Q9: What was the objective of the Mandal Commission? Mention one of the recommendations that it make in its report.
- The Government of India appointed the second Backward Classes Commission in 1979 under the supervision of B.P Mandal. Since its head was B.P Mandal it came to be known the as Mandal Commission.
- The main objective of this commission was to identify the socially and educationally backward classes in India and recommend steps to be taken for their advancement.
- The Commission gave its Report in 1980 and made many recommendations.
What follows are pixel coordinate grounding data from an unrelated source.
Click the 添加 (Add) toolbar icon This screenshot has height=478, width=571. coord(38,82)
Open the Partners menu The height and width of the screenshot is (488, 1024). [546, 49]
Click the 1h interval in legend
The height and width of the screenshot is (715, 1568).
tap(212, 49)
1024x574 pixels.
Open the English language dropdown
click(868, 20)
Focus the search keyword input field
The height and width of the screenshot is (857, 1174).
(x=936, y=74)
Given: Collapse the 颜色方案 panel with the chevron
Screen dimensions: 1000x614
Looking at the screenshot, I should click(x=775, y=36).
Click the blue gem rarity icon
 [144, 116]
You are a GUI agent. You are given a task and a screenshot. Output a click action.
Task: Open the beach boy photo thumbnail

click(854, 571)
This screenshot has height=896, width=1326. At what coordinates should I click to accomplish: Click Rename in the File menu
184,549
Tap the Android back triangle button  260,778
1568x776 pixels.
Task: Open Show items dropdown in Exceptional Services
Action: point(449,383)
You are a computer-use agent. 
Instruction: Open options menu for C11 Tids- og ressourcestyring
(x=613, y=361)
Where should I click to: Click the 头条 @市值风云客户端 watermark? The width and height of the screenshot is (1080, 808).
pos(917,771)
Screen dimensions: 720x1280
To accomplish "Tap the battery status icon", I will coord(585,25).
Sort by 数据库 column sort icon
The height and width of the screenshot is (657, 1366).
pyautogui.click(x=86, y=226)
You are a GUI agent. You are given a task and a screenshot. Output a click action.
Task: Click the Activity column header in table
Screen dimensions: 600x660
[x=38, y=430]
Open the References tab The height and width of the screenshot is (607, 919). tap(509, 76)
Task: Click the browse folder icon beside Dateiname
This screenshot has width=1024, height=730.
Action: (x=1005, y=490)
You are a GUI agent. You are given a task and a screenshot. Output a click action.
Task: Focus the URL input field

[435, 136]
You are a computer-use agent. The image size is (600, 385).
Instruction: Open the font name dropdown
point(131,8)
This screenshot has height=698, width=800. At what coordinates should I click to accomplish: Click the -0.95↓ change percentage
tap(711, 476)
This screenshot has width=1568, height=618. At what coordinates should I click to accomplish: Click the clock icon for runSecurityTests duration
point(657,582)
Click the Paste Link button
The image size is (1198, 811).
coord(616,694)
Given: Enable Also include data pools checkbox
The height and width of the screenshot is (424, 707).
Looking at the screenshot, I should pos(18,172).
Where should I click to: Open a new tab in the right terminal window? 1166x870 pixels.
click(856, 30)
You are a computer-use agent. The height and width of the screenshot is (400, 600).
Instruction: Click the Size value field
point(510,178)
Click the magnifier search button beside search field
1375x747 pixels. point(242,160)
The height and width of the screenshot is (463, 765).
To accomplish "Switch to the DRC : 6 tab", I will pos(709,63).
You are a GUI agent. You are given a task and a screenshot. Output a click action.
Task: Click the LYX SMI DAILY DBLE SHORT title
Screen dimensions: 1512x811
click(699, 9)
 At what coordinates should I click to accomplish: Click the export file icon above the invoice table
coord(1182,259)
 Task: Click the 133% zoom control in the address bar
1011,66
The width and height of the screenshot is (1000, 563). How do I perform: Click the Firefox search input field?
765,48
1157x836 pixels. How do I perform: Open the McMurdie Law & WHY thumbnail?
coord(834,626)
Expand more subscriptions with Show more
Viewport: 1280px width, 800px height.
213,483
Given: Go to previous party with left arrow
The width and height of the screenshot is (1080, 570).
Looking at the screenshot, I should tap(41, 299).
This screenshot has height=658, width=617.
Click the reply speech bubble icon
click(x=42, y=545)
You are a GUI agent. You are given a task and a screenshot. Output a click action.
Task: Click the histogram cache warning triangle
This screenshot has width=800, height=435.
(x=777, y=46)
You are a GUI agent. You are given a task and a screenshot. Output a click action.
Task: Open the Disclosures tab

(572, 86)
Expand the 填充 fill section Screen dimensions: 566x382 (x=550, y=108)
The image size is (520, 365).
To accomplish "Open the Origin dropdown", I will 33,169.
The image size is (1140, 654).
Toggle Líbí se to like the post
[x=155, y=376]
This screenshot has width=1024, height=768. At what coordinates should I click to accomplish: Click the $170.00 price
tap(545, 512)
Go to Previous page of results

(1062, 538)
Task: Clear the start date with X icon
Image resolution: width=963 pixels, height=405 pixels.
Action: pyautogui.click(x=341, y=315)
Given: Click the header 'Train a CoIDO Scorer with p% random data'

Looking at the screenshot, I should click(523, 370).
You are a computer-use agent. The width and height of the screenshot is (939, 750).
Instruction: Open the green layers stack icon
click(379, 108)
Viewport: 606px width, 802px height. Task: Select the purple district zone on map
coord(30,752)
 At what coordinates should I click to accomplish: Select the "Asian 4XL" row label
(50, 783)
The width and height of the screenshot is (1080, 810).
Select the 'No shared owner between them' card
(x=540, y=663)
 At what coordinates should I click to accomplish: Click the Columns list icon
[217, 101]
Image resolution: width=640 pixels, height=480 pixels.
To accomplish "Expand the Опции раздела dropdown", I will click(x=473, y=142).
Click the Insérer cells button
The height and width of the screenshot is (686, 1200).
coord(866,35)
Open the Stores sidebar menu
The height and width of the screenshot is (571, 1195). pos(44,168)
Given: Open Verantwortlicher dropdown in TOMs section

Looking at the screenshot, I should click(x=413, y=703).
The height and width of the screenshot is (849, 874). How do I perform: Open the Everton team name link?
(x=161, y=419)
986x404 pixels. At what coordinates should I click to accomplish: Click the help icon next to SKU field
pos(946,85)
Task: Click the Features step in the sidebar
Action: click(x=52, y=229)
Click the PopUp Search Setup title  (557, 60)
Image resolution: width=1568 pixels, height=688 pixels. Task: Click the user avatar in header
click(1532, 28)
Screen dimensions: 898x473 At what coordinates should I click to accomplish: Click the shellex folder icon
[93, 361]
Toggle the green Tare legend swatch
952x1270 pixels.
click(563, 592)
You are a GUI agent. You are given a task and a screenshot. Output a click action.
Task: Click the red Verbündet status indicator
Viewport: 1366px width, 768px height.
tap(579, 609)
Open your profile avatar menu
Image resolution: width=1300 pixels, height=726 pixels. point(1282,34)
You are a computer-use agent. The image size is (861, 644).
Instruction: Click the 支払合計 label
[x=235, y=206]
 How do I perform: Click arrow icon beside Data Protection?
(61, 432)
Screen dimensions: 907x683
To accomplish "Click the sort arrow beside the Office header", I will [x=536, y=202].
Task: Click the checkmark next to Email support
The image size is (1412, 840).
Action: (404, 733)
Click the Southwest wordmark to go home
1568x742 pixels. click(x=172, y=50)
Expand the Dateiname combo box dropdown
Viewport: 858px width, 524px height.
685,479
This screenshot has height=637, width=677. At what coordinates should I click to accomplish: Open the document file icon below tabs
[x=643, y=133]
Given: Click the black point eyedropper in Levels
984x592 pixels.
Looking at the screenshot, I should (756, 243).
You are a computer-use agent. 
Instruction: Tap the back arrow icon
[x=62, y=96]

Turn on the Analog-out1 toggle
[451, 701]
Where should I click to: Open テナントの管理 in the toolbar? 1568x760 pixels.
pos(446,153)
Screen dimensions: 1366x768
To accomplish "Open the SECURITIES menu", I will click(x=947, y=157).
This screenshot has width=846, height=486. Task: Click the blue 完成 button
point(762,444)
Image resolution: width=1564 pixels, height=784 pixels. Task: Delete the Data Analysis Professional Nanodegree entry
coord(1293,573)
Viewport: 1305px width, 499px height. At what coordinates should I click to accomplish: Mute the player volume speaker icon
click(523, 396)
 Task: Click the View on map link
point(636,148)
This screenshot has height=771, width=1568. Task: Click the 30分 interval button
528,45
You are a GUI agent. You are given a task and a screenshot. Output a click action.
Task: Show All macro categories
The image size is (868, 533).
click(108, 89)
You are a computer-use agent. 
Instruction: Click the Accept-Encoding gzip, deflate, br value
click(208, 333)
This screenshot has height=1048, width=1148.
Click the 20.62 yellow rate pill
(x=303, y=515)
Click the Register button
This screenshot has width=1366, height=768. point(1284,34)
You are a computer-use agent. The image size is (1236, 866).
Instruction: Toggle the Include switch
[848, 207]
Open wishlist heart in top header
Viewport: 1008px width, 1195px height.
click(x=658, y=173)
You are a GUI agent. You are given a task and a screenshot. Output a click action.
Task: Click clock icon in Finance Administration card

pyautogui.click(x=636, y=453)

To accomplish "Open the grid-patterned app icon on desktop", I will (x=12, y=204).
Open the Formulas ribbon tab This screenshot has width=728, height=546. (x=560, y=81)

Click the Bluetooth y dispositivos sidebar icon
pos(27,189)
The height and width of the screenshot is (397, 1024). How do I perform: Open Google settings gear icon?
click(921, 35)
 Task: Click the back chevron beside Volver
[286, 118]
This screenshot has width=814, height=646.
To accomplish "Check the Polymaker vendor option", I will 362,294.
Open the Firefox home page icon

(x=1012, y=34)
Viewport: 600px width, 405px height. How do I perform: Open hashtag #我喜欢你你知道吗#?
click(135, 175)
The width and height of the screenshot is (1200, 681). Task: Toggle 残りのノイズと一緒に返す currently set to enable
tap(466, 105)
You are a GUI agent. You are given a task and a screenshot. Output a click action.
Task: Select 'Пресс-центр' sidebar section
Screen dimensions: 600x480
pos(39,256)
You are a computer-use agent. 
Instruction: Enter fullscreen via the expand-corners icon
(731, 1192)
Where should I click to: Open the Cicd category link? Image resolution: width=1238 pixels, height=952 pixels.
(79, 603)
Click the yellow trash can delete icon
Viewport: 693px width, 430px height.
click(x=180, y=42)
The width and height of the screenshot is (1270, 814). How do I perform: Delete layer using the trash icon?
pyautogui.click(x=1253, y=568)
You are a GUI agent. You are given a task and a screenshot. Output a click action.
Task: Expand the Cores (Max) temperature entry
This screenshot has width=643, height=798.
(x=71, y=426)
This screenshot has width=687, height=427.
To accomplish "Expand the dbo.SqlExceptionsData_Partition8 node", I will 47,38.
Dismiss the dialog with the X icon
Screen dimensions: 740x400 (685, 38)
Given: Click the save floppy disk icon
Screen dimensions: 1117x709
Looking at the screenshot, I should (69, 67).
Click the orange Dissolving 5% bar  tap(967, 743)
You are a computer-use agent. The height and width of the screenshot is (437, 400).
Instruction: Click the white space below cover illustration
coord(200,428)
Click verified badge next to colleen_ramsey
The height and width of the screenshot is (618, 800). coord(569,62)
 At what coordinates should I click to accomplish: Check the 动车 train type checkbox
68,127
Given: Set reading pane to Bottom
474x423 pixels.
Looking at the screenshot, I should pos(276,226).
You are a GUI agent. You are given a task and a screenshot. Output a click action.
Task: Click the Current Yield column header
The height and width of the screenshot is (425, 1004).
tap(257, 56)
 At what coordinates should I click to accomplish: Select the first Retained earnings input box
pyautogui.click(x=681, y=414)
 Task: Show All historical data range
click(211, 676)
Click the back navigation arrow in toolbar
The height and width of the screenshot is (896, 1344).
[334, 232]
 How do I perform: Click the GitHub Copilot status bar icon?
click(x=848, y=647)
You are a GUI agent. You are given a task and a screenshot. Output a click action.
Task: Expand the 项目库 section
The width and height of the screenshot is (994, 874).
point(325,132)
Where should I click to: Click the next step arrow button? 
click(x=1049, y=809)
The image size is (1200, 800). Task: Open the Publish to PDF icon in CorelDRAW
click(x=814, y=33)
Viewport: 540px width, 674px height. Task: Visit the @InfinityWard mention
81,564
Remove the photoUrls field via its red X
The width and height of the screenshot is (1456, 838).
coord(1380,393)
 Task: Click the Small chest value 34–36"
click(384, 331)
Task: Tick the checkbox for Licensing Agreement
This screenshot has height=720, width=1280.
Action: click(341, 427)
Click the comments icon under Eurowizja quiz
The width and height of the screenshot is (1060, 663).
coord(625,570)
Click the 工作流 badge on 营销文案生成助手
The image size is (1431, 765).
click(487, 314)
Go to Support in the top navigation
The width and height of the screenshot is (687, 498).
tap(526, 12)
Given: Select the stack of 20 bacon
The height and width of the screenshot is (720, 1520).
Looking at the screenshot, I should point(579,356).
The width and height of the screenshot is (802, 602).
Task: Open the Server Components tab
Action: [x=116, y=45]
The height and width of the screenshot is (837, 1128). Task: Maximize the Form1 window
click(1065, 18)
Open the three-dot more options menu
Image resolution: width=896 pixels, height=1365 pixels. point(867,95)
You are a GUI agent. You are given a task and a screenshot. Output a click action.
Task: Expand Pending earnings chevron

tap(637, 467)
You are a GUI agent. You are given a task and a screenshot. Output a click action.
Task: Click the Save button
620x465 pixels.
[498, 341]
One of these was that 27 per cent of government jobs be reserved for the socially and educationally backward classes.
Q10: How did people react to the decision to implement the recommendations of the Mandal Commission?
- The decision to implement the Mandal Commission’s recommendations led to widespread protests and counter protests, some of which were violent. People reacted strongly because this decision affected thousands of job opportunities.
- Some felt that existence of inequalities among people of different castes in India needed job reservations. The felt, this would give a fair opportunity to those communities who so far had not adequately been represented in government employment.
- Others felt that this was unfair as it would deny equality of opportunity to those who did not belong to backward communities. They would be denied jobs even though they could be more qualified. Some felt that this would generate caste feelings among people and hamper national unity.
Q11: In our country, the Parliament consists of two Houses. Describe briefly these two Houses.
- These two Houses are known as the Council of States or the Rajya Sabha and the House of the People or the Lok Sabha.
- The Rajya Sabha is usually elected indirectly and performs some special functions. The most common work of this House is to look after the interests of various states, regions or federal units.
- The Lok Sabha is usually directly elected by the people and exercises real power on behalf of the people.
Q12: How is the Prime Minister appointed in our country?
- Prime Minister is the most important political institution in the country. But there is no direct election to the post of the Prime Minister. The President appoints the Prime Minister.
- But the President cannot appoint anyone he/she likes. The president appoints the leader of the majority party or the coalition of parties that commands a majority in the Lok Sabha, as Prime Minister.
- In case no single party or alliance gets a majority, the President appoints the person most likely to secure a majority support. The Prime Minister does not have a fixed tenure. He continues in power so long as he remains the leader of the majority party or coalition.
Q13: What are the limitations of the Prime Minister in coalition government?
The emergence of coalition government has put some barriers on the power of the Prime Minister:
- The Prime Minister of a coalition government cannot take decisions as he/she likes. He has to accommodate different groups and factions in his party as well as among alliance partners.
- He also cannot ignore the views and positions of the coalition partners and other parties, on whose support the survival of the government depends.
Q14: Enlist the disputes that can be taken by the Supreme Court.
The Supreme Court can take up the following types of disputes:
- Between citizens of the country;
- Between citizens and the government;
- Between two or more state governments; and
- Between governments at the Union and State level.
- The Supreme Court is the highest court of appeal in civil and criminal cases. It can hear appeals against the decisions of the High courts.